(WHAT THE TASK REQUIRES): Retype the entries below exactly, starting at the line that contains "This screenshot has width=437, height=342." and ending at the line that contains "pyautogui.click(x=301, y=689)", with both of those lines included.

(EXCERPTED RECORDS):
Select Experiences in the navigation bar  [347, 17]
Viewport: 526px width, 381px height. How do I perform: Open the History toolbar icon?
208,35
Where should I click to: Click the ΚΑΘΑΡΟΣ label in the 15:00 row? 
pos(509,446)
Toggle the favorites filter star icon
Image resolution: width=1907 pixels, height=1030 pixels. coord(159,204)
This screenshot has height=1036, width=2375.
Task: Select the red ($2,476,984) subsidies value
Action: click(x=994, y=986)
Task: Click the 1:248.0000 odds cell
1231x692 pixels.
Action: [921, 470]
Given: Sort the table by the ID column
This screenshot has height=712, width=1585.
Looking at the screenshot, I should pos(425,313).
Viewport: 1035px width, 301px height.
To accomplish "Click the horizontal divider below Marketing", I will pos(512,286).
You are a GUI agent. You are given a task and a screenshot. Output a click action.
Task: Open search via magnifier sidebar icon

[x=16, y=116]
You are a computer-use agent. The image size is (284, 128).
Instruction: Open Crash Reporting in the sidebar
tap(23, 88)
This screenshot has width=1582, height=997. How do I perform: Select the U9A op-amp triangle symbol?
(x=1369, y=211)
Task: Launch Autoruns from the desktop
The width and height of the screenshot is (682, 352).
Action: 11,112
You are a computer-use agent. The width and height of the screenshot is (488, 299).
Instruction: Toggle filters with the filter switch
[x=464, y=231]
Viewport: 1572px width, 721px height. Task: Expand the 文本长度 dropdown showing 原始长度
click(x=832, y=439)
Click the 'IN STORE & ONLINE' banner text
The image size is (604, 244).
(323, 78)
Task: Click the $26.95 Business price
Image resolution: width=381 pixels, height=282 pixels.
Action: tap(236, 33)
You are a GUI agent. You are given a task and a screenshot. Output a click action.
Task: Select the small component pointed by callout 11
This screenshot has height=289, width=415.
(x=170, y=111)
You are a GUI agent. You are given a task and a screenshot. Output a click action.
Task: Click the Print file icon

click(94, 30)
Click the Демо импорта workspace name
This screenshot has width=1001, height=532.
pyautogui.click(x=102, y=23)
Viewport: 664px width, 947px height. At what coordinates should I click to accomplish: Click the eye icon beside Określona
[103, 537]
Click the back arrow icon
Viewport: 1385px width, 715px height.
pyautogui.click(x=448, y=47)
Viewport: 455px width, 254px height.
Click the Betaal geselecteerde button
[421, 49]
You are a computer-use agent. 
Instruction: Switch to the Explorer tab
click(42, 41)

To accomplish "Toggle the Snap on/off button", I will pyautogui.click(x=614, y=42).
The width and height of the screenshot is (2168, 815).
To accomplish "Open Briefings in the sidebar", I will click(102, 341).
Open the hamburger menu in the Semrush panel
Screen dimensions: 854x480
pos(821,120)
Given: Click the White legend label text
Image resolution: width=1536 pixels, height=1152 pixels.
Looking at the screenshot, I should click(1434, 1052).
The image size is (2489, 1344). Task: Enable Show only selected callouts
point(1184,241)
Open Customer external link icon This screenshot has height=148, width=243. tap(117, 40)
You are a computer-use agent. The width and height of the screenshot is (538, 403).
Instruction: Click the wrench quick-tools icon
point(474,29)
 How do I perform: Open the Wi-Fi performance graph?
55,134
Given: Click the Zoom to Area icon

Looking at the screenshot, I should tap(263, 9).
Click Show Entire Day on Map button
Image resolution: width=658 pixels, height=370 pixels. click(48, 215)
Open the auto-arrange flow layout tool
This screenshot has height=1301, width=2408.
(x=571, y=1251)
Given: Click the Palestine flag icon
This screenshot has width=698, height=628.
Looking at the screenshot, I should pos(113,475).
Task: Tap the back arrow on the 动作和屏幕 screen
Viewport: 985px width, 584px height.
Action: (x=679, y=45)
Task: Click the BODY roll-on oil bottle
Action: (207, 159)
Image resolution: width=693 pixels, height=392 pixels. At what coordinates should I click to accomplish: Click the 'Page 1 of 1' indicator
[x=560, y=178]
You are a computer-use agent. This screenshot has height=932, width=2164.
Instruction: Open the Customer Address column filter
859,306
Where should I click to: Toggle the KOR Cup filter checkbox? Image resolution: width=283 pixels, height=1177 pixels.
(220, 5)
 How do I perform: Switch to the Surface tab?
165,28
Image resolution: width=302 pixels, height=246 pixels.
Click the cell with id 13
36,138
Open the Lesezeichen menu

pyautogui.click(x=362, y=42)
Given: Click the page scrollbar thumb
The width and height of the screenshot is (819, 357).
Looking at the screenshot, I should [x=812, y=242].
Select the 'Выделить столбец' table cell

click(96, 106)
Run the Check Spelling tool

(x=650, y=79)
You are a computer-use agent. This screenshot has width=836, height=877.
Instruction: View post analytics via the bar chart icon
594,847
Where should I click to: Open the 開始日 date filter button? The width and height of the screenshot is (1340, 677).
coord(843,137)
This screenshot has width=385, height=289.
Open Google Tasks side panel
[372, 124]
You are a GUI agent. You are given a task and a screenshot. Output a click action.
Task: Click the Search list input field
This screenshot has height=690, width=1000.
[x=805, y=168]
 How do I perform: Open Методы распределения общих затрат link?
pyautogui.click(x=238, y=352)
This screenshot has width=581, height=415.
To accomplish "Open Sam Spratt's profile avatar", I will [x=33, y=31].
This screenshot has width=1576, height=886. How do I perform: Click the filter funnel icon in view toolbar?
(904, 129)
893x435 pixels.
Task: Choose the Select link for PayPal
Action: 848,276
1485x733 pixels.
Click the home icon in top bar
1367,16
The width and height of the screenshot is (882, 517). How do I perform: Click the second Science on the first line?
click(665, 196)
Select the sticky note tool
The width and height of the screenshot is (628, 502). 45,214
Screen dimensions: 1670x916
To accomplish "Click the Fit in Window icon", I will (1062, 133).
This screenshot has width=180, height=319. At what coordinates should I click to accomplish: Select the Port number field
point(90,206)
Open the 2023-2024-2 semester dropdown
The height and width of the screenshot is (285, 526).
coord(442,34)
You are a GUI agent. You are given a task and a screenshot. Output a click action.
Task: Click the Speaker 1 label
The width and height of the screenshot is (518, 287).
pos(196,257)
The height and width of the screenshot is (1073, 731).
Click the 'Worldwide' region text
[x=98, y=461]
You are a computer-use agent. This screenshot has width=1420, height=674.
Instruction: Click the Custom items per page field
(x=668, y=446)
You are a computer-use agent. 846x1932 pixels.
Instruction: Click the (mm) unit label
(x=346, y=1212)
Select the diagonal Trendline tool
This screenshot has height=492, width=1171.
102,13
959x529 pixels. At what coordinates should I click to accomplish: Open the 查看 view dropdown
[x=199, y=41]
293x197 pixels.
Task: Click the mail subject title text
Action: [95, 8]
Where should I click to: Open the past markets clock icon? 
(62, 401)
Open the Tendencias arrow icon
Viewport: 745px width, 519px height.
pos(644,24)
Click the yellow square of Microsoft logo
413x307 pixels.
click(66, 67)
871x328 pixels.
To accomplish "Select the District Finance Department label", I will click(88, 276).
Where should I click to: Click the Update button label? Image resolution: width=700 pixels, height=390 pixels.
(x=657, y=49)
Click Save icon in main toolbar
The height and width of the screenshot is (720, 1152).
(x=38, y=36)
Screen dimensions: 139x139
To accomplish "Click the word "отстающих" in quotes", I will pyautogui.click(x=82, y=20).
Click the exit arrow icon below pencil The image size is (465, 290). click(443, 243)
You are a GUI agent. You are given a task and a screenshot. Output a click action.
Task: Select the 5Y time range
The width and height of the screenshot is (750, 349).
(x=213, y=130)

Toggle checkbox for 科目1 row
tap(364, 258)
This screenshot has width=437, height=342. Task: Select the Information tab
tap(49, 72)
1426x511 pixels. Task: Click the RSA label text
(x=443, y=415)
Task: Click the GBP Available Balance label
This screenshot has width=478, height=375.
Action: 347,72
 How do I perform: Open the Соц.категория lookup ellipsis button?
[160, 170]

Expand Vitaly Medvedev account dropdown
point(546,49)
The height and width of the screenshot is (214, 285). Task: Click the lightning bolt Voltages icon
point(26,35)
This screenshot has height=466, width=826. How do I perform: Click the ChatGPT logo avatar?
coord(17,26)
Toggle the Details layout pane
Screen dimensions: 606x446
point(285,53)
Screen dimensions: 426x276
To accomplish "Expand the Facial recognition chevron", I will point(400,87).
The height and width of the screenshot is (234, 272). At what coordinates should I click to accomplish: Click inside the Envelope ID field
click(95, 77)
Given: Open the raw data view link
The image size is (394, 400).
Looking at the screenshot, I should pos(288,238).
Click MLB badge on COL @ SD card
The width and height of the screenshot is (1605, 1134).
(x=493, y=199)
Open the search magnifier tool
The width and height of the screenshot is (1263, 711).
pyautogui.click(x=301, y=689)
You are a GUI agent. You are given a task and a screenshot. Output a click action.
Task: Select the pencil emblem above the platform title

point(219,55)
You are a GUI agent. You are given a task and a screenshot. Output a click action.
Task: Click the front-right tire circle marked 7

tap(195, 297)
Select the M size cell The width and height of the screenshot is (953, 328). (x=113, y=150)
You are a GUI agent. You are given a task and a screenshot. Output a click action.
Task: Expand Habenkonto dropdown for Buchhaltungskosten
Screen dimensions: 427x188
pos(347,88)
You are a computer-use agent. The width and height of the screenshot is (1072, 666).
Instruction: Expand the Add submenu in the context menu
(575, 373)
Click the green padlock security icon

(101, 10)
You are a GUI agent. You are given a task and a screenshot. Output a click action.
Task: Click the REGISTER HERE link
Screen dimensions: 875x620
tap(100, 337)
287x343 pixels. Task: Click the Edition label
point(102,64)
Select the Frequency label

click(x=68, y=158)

(COMPLETED TASK):
This screenshot has width=437, height=342. Task: Select the Information tab
tap(49, 72)
1426x511 pixels. Task: Click the RSA label text
(x=443, y=415)
Task: Click the GBP Available Balance label
This screenshot has width=478, height=375.
Action: 347,72
 How do I perform: Open the Соц.категория lookup ellipsis button?
[160, 170]

Expand Vitaly Medvedev account dropdown
point(546,49)
The height and width of the screenshot is (214, 285). Task: Click the lightning bolt Voltages icon
point(26,35)
This screenshot has height=466, width=826. How do I perform: Click the ChatGPT logo avatar?
coord(17,26)
Toggle the Details layout pane
Screen dimensions: 606x446
point(285,53)
Screen dimensions: 426x276
To accomplish "Expand the Facial recognition chevron", I will point(400,87).
The height and width of the screenshot is (234, 272). At what coordinates should I click to accomplish: Click inside the Envelope ID field
click(95, 77)
Given: Open the raw data view link
The image size is (394, 400).
Looking at the screenshot, I should pos(288,238).
Click MLB badge on COL @ SD card
The width and height of the screenshot is (1605, 1134).
(x=493, y=199)
Open the search magnifier tool
The width and height of the screenshot is (1263, 711).
pyautogui.click(x=301, y=689)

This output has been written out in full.